(Dataset items)
^^^^^^^^^^^^^^^^

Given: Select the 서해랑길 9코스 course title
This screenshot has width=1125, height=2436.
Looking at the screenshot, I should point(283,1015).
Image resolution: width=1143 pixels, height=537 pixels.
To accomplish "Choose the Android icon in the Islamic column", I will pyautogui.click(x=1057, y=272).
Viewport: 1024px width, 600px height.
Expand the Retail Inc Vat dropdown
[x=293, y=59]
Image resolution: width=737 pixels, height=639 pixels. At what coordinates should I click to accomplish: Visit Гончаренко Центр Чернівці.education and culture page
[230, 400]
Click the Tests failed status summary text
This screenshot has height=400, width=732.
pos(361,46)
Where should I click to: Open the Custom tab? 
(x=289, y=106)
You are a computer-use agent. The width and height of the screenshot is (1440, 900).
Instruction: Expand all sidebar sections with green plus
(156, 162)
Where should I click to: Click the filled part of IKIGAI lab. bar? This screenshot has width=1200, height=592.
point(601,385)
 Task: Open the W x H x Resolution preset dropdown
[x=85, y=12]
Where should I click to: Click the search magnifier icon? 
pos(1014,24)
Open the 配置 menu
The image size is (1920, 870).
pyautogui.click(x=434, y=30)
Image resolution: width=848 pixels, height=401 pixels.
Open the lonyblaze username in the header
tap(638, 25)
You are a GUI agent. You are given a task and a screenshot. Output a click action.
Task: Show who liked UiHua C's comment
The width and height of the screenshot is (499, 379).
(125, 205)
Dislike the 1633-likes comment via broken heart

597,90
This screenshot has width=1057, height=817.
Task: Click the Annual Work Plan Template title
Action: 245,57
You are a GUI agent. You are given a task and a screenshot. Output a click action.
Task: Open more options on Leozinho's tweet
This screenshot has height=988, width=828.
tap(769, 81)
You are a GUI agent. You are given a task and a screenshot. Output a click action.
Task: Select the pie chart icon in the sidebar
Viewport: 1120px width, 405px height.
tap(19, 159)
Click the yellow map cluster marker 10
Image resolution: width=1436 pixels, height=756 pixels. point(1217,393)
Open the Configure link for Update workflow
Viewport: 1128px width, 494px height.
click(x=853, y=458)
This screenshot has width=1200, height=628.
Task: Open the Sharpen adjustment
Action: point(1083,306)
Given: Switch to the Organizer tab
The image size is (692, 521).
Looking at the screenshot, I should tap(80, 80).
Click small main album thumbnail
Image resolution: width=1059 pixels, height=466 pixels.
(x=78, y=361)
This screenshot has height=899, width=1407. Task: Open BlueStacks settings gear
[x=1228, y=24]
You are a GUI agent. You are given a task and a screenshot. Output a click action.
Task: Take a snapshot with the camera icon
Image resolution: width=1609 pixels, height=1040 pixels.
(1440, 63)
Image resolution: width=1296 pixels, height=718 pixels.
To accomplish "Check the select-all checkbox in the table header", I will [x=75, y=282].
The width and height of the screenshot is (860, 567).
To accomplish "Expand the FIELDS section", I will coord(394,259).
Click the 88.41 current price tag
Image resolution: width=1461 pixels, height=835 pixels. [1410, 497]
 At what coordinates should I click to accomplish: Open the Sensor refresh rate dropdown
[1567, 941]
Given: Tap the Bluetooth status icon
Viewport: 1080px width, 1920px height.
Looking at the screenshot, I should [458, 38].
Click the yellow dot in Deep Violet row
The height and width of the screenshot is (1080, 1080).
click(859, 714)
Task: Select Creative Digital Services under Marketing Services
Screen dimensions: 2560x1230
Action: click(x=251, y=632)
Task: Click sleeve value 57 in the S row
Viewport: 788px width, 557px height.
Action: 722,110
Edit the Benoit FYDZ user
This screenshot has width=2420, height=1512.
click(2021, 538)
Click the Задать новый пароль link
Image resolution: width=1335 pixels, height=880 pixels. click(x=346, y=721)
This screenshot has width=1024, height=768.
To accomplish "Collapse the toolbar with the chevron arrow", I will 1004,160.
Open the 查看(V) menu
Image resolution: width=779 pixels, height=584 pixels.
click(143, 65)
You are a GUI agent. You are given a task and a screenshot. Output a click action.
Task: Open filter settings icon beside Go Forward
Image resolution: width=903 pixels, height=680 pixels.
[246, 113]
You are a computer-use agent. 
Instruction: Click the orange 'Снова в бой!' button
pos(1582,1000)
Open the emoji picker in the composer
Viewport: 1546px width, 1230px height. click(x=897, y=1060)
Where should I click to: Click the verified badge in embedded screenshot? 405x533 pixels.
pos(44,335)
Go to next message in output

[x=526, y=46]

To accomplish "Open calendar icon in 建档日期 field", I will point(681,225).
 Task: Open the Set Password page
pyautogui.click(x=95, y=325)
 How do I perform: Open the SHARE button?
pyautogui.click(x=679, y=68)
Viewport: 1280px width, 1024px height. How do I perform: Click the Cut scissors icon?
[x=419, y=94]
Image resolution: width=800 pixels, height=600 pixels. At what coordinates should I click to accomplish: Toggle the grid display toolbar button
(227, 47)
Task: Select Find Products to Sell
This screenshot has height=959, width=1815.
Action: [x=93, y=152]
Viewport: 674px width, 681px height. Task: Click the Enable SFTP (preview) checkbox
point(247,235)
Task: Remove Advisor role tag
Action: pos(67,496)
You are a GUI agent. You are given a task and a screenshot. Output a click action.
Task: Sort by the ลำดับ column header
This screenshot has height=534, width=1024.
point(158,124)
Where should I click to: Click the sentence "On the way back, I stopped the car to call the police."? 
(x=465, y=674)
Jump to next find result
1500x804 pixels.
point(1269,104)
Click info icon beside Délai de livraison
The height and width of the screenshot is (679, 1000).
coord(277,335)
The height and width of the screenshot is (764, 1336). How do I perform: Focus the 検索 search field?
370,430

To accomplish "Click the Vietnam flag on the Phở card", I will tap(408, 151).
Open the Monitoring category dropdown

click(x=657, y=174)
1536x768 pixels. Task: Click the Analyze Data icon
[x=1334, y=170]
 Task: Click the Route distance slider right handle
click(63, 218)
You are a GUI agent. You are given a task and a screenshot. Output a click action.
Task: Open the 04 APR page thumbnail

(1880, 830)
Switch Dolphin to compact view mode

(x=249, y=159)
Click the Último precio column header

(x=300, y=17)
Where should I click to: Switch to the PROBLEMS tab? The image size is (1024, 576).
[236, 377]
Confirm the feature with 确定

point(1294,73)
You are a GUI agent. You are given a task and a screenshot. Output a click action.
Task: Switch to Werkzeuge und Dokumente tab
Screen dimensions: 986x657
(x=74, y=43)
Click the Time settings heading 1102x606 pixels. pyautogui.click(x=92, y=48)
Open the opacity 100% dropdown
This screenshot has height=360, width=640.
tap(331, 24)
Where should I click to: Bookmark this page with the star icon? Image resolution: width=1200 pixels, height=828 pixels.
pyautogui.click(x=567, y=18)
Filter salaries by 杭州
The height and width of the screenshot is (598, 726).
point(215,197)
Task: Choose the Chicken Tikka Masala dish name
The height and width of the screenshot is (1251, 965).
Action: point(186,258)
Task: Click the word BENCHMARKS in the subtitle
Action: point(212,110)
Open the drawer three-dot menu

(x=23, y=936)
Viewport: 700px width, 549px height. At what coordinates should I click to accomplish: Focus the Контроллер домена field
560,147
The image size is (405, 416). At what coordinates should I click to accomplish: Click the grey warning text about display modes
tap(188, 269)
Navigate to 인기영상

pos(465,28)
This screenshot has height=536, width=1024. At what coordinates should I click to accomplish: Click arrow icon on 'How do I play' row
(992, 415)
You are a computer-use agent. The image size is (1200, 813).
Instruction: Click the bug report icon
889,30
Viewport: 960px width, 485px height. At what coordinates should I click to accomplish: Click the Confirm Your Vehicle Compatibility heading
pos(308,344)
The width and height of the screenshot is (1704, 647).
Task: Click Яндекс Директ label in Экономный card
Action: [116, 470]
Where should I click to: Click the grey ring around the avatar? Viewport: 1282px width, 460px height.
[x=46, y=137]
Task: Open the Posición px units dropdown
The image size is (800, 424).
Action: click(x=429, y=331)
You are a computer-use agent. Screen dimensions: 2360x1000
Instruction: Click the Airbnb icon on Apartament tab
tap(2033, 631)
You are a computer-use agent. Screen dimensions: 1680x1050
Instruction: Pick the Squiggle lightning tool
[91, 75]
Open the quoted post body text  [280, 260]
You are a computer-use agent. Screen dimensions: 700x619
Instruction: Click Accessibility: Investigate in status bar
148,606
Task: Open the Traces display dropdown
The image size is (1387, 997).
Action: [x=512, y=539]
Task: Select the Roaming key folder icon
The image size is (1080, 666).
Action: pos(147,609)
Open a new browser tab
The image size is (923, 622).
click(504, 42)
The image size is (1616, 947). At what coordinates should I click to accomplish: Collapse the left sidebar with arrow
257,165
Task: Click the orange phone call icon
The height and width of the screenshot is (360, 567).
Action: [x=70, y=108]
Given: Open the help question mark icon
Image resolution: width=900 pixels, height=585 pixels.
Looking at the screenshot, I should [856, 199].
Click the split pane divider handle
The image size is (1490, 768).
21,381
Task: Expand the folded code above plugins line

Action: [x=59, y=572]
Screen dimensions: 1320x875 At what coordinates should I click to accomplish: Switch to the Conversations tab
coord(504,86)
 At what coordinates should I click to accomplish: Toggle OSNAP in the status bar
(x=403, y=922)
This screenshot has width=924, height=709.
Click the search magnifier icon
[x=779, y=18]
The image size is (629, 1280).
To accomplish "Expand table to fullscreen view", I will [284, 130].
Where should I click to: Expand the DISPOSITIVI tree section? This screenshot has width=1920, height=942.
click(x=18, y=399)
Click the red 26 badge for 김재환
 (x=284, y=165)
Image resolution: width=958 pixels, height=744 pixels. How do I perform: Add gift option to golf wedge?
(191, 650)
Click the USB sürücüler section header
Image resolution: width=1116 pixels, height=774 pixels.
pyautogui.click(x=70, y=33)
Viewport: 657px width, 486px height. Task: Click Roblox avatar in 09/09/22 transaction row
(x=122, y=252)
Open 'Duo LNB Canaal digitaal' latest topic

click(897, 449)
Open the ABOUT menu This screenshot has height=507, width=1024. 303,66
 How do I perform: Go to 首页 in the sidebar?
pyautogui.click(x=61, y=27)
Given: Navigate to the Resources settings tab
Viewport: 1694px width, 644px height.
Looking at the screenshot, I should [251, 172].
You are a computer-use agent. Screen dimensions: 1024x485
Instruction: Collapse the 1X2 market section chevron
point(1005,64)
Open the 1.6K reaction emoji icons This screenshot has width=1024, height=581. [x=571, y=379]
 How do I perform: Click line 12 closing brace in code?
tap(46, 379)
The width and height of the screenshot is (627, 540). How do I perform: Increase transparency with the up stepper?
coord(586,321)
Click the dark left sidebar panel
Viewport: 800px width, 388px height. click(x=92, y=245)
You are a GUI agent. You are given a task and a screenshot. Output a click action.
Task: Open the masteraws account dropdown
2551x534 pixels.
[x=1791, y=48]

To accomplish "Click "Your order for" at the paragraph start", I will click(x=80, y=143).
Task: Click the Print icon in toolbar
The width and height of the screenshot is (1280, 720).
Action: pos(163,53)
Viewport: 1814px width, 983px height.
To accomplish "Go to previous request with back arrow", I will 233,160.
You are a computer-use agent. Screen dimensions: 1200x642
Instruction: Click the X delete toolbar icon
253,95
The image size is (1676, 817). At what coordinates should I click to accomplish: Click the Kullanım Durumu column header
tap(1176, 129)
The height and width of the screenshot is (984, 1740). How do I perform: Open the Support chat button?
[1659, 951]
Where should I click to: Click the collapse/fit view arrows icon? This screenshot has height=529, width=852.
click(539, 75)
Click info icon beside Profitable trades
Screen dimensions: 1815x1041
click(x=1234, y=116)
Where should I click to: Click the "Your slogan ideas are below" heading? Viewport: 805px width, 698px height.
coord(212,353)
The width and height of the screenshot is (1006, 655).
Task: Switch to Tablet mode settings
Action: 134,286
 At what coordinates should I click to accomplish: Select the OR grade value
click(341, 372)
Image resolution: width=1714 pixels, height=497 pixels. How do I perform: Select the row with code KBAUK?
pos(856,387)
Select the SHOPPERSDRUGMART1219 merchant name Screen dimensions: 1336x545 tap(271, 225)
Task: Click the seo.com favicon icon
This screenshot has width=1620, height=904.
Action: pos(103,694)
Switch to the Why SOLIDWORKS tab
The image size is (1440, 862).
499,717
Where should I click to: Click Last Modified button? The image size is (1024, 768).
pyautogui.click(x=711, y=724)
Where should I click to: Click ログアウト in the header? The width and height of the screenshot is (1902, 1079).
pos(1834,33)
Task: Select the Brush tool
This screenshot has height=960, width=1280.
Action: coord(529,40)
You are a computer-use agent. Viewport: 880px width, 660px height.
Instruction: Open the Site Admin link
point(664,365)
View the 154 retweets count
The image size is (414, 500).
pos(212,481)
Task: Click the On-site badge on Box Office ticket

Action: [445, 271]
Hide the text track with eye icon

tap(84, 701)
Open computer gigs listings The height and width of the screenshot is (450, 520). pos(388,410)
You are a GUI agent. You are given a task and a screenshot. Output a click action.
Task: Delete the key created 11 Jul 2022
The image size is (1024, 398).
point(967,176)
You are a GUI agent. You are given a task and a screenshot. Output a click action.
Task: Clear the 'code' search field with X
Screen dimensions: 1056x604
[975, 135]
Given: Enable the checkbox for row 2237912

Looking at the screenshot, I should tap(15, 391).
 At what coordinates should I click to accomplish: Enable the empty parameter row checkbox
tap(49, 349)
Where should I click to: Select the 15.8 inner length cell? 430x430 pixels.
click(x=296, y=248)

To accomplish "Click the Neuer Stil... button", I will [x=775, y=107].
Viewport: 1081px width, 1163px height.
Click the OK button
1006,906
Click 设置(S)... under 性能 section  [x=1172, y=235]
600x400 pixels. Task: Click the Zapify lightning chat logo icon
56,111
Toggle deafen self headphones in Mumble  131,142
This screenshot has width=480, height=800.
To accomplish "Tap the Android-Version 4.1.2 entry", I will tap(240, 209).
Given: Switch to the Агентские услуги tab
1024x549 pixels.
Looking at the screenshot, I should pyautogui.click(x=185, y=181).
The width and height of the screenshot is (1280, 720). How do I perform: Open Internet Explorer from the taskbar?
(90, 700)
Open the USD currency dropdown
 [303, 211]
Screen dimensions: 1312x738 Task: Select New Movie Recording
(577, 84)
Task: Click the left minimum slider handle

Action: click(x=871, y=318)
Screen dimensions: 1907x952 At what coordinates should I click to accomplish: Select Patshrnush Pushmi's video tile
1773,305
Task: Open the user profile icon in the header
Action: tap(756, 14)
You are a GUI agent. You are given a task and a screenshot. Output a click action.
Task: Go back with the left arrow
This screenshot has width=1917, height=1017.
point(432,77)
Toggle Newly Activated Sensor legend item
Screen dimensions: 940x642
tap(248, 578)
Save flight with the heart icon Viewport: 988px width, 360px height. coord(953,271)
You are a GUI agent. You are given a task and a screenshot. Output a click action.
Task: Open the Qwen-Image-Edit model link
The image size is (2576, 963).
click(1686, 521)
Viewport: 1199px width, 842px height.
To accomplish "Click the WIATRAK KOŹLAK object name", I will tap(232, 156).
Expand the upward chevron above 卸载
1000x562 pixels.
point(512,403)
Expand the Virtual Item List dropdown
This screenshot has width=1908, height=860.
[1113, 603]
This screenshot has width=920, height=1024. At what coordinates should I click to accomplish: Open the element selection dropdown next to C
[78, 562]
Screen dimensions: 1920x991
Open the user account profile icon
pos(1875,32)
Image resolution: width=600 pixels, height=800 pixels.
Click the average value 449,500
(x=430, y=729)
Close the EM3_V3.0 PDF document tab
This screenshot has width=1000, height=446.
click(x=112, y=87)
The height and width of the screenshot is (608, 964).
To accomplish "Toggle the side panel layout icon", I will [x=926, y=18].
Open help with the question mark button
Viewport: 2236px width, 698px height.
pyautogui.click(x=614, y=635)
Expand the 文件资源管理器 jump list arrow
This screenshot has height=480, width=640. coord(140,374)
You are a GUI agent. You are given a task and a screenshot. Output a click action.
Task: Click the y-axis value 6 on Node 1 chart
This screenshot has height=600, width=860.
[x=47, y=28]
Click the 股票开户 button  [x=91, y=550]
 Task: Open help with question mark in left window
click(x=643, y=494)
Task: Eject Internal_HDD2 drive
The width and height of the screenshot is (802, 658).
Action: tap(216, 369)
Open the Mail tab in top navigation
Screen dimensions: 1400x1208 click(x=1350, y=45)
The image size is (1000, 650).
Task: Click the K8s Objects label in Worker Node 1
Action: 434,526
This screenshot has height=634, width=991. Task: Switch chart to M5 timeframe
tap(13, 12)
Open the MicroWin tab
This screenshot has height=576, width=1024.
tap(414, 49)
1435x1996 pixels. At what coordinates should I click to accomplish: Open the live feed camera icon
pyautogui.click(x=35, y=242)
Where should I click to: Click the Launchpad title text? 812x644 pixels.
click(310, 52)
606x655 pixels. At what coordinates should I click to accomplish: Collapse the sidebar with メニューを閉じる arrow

^^^^^^^^^^^^^^^^

— About this task —
Please make an exact copy of the lines above from the line with "Task: Open the W" through the line with "Task: Show who liked UiHua C's comment", both ends included.

— Solution —
 Task: Open the W x H x Resolution preset dropdown
[x=85, y=12]
Where should I click to: Click the search magnifier icon? 
pos(1014,24)
Open the 配置 menu
The image size is (1920, 870).
pyautogui.click(x=434, y=30)
Image resolution: width=848 pixels, height=401 pixels.
Open the lonyblaze username in the header
tap(638, 25)
You are a GUI agent. You are given a task and a screenshot. Output a click action.
Task: Show who liked UiHua C's comment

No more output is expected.